D’autres recherches vont dans ce sens (5)(6). Le biologiste Pr Ohsumi a consacré sa vie à étudier les mécanismes de ce phénomène (prix Nobel 2016) et ses implications dans la lutte contre les maladies dégénératives, le cancer, les infections…(8)
Enfin, il semblerait que la plupart des techniques qui ont réussi à rallonger l’espérance de vie dans les modèles expérimentaux de manipulations génétiques ou d’administration de substances (comme resvératrol, lithium, rapamycine…), stimulent finalement l’autophagie.
Ce processus cellulaire semble donc très intéressant pour rajeunir un corps dans sa globalité et pour conserver la santé.
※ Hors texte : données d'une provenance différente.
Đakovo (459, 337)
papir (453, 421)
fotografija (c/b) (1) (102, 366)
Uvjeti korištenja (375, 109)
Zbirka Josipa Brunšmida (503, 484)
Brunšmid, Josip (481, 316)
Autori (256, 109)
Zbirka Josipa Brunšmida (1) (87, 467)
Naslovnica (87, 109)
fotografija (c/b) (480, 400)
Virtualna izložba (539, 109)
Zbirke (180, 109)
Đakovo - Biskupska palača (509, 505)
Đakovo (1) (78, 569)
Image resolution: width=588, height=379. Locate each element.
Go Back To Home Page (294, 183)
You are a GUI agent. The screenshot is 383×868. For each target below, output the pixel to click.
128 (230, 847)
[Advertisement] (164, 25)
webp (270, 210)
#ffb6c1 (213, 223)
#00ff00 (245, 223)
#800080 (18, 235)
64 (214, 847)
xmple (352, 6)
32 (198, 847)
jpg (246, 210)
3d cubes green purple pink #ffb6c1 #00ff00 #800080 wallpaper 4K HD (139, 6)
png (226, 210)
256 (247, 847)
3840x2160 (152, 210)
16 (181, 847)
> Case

De plus, ses effets seraient particulièrement probants au niveau de la peau.
Jeûne et traditions
On peut noter que, souvent, les populations riches en centenaires connaissent des périodes de disette où elles ne pas mangent pas forcément tous les jours ou à tous les repas. Cela contribuerait-il à leur santé d’acier et à leur longévité ? C’est possible.
La plupart des religions demande des périodes de restriction alimentaire ou de jeûne. Il s’agit le plus souvent d’une journée de jeûne hebdomadaire, ou bien de jeûne alternatif comme dans le ramadan où il est permis de manger la nuit. Si l’on ôte les heures de sommeil, on est proche de jeûnes de 16 à 18 heures.
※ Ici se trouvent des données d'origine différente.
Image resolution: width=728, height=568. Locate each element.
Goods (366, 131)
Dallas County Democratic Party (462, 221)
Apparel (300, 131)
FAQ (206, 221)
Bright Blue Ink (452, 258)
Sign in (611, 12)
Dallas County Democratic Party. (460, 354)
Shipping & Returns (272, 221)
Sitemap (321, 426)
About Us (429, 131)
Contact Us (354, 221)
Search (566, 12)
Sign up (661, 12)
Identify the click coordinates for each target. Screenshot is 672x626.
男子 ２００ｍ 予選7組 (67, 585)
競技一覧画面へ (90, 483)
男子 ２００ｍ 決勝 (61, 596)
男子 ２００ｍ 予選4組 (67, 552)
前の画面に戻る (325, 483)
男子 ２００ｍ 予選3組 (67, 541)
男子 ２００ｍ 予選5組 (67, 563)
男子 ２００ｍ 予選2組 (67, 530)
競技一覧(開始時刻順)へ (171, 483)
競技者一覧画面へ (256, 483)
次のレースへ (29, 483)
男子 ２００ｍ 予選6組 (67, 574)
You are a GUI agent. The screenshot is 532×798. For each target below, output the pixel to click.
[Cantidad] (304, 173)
La médecine traditionnelle ayurvédique ne préconise pas de jeûnes longs dans l’hygiène de vie. Ils servent plutôt à soigner des maladies, où ils sont d’ailleurs très efficaces. En revanche, elle conseille volontiers une journée hebdomadaire de jeûne, en routine, pour libérer Ama (les toxines) et régénérer Agni (notre capacité digestive) en mettant l’estomac au repos. Cette journée s’adapte à la constitution du patient (jeûne total ou alimentation liquide ou très légère…). Dans certains cas, il pourra s’agir d’ôter simplement un repas par jour pour alléger la charge digestive et toxinique.
Notons enfin que la naturopathie enseigne depuis longtemps que, lors d’un jeûne, l’organisme puise intelligemment dans ses réserves. Elle dit qu’il puise tout d’abord dans la graisse, puis dans les tissus détériorés, puis dans les tissus les moins importants, etc… Une fois de plus la science nous dit que ces concepts n’étaient pas qu’imaginaires.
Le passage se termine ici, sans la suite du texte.